• **Task requirements**:
Extract the items below verbatim, beginning at the first line and stopping after the line that contains "will click(1269, 124).".

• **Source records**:
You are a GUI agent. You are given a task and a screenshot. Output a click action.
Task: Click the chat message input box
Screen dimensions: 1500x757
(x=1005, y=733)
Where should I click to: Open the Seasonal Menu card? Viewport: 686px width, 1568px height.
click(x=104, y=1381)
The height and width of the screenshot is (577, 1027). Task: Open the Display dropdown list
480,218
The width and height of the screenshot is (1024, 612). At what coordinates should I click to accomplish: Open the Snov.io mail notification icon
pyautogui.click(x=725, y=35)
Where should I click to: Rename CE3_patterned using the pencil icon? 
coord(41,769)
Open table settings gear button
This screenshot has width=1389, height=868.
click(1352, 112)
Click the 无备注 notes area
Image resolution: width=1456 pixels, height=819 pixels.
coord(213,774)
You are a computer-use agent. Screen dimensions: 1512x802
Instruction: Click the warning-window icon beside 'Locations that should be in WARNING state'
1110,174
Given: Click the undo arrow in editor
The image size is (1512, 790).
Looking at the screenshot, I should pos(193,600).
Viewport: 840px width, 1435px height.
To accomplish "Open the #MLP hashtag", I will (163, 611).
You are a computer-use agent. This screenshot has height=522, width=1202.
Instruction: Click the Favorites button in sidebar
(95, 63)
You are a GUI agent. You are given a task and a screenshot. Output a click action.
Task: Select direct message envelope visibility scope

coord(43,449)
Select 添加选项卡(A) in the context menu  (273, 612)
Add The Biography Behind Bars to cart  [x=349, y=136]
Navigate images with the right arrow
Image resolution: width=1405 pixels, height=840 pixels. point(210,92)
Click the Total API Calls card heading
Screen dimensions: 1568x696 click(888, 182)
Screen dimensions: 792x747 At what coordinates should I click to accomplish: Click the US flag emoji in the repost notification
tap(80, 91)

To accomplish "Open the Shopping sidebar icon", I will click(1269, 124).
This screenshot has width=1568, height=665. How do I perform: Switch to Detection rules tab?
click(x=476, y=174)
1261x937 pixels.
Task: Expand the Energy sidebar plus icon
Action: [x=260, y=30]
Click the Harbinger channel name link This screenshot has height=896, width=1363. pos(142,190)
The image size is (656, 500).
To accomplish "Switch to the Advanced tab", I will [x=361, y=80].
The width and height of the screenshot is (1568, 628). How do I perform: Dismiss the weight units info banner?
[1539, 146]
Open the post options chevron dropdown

• **Result**:
You are a GUI agent. You are given a task and a screenshot. Output a click action.
Task: Click the chat message input box
Screen dimensions: 1500x757
(x=1005, y=733)
Where should I click to: Open the Seasonal Menu card? Viewport: 686px width, 1568px height.
click(x=104, y=1381)
The height and width of the screenshot is (577, 1027). Task: Open the Display dropdown list
480,218
The width and height of the screenshot is (1024, 612). At what coordinates should I click to accomplish: Open the Snov.io mail notification icon
pyautogui.click(x=725, y=35)
Where should I click to: Rename CE3_patterned using the pencil icon? 
coord(41,769)
Open table settings gear button
This screenshot has width=1389, height=868.
click(1352, 112)
Click the 无备注 notes area
Image resolution: width=1456 pixels, height=819 pixels.
coord(213,774)
You are a computer-use agent. Screen dimensions: 1512x802
Instruction: Click the warning-window icon beside 'Locations that should be in WARNING state'
1110,174
Given: Click the undo arrow in editor
The image size is (1512, 790).
Looking at the screenshot, I should pos(193,600).
Viewport: 840px width, 1435px height.
To accomplish "Open the #MLP hashtag", I will (163, 611).
You are a computer-use agent. This screenshot has height=522, width=1202.
Instruction: Click the Favorites button in sidebar
(95, 63)
You are a GUI agent. You are given a task and a screenshot. Output a click action.
Task: Select direct message envelope visibility scope

coord(43,449)
Select 添加选项卡(A) in the context menu  (273, 612)
Add The Biography Behind Bars to cart  [x=349, y=136]
Navigate images with the right arrow
Image resolution: width=1405 pixels, height=840 pixels. point(210,92)
Click the Total API Calls card heading
Screen dimensions: 1568x696 click(888, 182)
Screen dimensions: 792x747 At what coordinates should I click to accomplish: Click the US flag emoji in the repost notification
tap(80, 91)

To accomplish "Open the Shopping sidebar icon", I will click(1269, 124).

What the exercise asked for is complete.